▶ [Problem details]: Could you render the stretch of data from the line containing "Обычный level heading" through the line containing "(x=1067, y=742)" as a numbered list, omitting any blank lines?

* START Listed entries *

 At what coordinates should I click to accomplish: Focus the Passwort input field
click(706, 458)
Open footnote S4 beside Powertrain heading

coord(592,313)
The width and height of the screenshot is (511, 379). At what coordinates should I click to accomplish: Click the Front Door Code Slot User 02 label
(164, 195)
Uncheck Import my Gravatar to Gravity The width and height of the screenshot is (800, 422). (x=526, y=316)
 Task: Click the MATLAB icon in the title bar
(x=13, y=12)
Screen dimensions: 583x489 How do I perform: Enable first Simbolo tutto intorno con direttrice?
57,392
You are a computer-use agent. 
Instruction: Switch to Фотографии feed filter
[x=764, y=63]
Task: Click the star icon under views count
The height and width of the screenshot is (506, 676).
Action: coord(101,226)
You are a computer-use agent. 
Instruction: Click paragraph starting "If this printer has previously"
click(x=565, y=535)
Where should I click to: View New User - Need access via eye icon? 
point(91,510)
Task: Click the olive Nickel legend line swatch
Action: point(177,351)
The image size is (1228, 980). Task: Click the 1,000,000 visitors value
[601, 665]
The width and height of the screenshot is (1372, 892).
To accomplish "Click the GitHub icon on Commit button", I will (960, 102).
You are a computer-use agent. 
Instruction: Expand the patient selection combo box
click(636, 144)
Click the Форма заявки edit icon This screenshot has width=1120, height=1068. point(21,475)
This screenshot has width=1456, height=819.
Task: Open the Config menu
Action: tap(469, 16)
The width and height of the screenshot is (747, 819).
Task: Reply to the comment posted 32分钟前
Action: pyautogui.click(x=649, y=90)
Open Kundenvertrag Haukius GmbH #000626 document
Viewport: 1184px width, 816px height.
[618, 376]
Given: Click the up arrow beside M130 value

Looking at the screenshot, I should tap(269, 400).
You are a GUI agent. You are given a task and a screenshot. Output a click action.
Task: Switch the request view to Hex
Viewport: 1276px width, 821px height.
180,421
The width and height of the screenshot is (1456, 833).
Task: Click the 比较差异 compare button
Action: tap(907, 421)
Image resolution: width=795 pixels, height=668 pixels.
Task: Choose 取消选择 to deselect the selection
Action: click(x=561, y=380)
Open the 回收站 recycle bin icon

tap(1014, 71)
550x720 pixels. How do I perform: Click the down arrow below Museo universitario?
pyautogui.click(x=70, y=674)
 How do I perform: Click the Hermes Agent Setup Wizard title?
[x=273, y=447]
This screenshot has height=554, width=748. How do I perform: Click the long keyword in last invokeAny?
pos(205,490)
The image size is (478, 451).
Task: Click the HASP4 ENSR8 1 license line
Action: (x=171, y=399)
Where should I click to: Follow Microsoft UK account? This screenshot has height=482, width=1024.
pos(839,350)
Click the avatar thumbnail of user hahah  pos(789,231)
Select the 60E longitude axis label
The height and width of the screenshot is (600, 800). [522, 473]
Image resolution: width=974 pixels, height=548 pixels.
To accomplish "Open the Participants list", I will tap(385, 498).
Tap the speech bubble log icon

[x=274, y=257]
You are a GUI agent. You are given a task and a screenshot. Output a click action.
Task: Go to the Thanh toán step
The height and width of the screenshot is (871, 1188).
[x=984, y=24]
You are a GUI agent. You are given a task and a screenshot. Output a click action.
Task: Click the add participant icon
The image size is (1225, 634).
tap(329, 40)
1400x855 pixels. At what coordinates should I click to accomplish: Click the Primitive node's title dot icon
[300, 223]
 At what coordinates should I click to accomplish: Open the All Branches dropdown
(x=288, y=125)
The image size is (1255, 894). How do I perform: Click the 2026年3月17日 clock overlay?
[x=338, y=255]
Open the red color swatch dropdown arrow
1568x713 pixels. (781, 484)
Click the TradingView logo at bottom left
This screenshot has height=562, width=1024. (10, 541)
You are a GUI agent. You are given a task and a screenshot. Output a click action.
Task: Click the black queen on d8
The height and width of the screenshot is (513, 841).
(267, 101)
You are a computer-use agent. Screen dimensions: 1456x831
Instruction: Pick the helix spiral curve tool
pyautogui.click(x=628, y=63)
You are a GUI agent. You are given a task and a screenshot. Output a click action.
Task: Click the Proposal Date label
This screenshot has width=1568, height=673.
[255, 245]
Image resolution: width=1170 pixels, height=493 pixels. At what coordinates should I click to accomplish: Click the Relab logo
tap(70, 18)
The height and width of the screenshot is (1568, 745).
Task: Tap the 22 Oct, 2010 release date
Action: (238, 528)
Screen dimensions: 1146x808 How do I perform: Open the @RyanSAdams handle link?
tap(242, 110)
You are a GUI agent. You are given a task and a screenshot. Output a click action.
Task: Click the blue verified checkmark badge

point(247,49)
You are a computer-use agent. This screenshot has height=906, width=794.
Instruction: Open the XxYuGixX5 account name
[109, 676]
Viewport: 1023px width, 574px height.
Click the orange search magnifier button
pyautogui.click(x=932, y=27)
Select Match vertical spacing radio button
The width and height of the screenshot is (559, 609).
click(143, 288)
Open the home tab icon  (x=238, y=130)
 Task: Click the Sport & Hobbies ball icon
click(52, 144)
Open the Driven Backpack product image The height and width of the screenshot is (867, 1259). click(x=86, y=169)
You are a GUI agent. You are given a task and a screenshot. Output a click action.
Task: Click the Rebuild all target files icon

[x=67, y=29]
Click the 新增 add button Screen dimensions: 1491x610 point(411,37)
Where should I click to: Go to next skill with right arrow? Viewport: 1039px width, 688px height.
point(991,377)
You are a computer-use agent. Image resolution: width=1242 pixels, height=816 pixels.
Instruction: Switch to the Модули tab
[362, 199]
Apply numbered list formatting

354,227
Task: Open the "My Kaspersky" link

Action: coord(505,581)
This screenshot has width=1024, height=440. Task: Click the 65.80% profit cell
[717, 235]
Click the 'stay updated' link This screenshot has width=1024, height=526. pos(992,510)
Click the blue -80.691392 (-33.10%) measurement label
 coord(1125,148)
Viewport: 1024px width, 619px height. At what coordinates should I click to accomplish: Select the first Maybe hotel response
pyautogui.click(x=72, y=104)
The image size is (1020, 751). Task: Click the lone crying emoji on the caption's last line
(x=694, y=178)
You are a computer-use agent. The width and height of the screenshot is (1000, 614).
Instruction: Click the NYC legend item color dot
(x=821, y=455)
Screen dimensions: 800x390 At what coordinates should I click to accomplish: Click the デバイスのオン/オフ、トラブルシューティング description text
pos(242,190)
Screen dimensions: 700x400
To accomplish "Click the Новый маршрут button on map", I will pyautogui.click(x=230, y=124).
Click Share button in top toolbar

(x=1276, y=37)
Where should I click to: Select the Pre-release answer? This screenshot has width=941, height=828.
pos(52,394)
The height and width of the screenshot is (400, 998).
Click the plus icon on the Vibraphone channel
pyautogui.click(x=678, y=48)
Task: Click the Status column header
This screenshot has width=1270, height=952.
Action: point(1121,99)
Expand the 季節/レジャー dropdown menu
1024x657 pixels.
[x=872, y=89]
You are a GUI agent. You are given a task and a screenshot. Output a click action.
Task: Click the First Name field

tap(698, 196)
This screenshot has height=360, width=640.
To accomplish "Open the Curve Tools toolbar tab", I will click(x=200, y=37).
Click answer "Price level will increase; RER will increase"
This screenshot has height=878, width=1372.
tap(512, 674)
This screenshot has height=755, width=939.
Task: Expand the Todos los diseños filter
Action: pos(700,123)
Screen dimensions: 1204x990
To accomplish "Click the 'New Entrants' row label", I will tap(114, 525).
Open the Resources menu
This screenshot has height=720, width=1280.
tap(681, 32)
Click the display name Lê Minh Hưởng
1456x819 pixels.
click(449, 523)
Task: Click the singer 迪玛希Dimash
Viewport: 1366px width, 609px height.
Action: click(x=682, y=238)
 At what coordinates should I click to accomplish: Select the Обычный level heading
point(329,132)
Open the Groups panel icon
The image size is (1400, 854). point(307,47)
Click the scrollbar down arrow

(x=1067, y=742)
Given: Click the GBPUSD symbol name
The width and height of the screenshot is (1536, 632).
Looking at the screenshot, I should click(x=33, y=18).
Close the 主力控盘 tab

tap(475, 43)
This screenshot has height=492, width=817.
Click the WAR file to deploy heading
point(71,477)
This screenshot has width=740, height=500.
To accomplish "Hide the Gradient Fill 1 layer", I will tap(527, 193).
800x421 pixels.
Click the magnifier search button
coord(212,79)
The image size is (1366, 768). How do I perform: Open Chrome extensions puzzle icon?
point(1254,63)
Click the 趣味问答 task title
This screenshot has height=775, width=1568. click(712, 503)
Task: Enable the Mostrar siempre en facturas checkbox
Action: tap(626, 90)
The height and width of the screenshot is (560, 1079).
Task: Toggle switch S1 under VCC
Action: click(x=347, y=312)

* END Listed entries *

▶ [Completed task]:
1.  At what coordinates should I click to accomplish: Select the Обычный level heading
2. point(329,132)
3. Open the Groups panel icon
4. The image size is (1400, 854). point(307,47)
5. Click the scrollbar down arrow
6. (x=1067, y=742)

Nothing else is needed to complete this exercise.